* _Text section_
'''
Downregulation of CPT2 promotes proliferation and migration through the TNFα/NF-κB pathway in cholangiocarcinoma

Background:
Carnitine palmitoyltransferase II (CPT2) is a key regulatory enzyme in fatty acid oxidation and has been implicated in the prognosis and progression of colorectal and ovarian cancers. However, its expression and functional role in cholangiocarcinoma (CCA) remain largely unexplored. This study investigates the role of CPT2 in CCA, its underlying molecular mechanisms, and its potential as a prognostic biomarker.
Methods:
Bioinformatics analyses were conducted to evaluate CPT2 expression across CCA and other cancer types. Univariate and multivariate Cox regression analyses identified independent prognostic factors, and nomograms were constructed to predict 1-, 3-, and 5-year survival in CCA. Kaplan-Meier curves assessed the association between CPT2 expression and patient outcomes, while time-dependent ROC curves evaluated its predictive performance. Gene Set Enrichment Analysis (GSEA) was used to explore CPT2-associated pathways. CPT2 expression in CCA tissues, blood, and cell lines was validated via qRT-PCR and Western blotting. Functional assays—including CCK-8, cell cycle, apoptosis, and transwell migration/invasion assays—were performed to determine CPT2’s effects on CCA cells. Western blotting was used to examine CPT2’s regulation of the TNFα/NF-κB signaling pathway.
'''
* _Task item 1_
According to the CPT2 abstract, which two methods were used to confirm CPT2 expression in CCA tissues, blood, and cell lines?
* _Task item 2_
Copy out the part of the CPT2 abstract that opens with the words containing "Downregulation of CPT2" and closes with "a prognostic biomarker.".
These items have nothing to do with the CPT2 abstract.

Items taken from a collection:
'''
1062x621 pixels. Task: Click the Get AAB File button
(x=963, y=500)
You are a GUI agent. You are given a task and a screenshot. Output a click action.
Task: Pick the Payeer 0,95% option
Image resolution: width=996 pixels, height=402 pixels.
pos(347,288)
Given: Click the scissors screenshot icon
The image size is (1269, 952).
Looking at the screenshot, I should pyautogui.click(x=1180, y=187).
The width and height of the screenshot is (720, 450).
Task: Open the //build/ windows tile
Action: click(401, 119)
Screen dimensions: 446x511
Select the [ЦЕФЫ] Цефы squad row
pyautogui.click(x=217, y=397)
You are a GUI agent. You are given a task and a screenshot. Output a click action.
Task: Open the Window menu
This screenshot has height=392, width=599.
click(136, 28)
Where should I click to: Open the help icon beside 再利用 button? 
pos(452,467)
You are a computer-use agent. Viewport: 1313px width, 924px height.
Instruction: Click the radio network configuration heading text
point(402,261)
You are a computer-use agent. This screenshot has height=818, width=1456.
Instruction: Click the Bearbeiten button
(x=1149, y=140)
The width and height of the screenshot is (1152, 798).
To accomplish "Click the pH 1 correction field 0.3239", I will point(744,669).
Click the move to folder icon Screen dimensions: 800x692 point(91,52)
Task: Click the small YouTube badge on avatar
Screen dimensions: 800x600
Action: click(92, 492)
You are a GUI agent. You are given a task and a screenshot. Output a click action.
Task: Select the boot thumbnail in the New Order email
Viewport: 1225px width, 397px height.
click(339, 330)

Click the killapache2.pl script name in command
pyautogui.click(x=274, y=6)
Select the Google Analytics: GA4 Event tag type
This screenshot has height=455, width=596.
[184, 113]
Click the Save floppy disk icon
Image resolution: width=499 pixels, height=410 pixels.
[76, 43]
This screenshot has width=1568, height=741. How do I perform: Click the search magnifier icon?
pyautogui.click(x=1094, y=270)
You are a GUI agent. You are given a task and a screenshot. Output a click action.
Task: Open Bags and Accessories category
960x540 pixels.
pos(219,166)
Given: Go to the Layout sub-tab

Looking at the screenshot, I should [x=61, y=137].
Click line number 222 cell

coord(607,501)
'''
* _Exercise output 1_
qRT-PCR and Western blotting.

* _Exercise output 2_
Downregulation of CPT2 promotes proliferation and migration through the TNFα/NF-κB pathway in cholangiocarcinoma

Background:
Carnitine palmitoyltransferase II (CPT2) is a key regulatory enzyme in fatty acid oxidation and has been implicated in the prognosis and progression of colorectal and ovarian cancers. However, its expression and functional role in cholangiocarcinoma (CCA) remain largely unexplored. This study investigates the role of CPT2 in CCA, its underlying molecular mechanisms, and its potential as a prognostic biomarker.